Answer

**step1** Understanding the problem

The problem asks us to determine the values of A and B in a given mathematical equation that involves an integral. The equation is presented as $$\displaystyle\int\frac{4e^{x}+6e^{-x}}{9e^{x}-4e^{-x}}dx=Ax+B \log |9e^{2x}-4|+c$$.

**step2** Identifying the mathematical concepts involved

Upon examining the problem, I observe several advanced mathematical concepts. These include:
1. Integration (represented by the symbol $$\int$$ and $$dx$$), which is a fundamental operation in calculus.
2. Exponential functions (such as $$e^x$$ and $$e^{-x}$$), which involve the mathematical constant 'e' raised to a power.
3. Logarithmic functions (specifically $$\log$$), which are inverse operations to exponentiation.
These concepts are typically introduced and studied in high school and university-level mathematics courses, specifically within the field of calculus.

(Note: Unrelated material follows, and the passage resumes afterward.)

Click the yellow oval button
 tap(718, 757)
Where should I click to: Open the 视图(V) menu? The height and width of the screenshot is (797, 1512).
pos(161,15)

**step3** Assessing applicability of elementary school methods

As a mathematician whose expertise is strictly aligned with Common Core standards from grade K to grade 5, my toolkit includes methods for arithmetic operations (addition, subtraction, multiplication, division), understanding place value (e.g., decomposing a number like 23,010 into its digits: 2 in the ten-thousands place, 3 in the thousands place, 0 in the hundreds place, 1 in the tens place, and 0 in the ones place), basic fractions, decimals, and fundamental geometry. The problem at hand requires techniques for solving integrals and manipulating exponential and logarithmic expressions, which are not part of the elementary school curriculum.

**step4** Conclusion on solvability within constraints

Given the strict instruction to "Do not use methods beyond elementary school level (e.g., avoid using algebraic equations to solve problems)", and the nature of the problem requiring advanced calculus, I must conclude that this problem falls outside the scope of the mathematical methods I am permitted to use. Therefore, I cannot provide a step-by-step solution to find the values of A and B using only elementary school mathematics.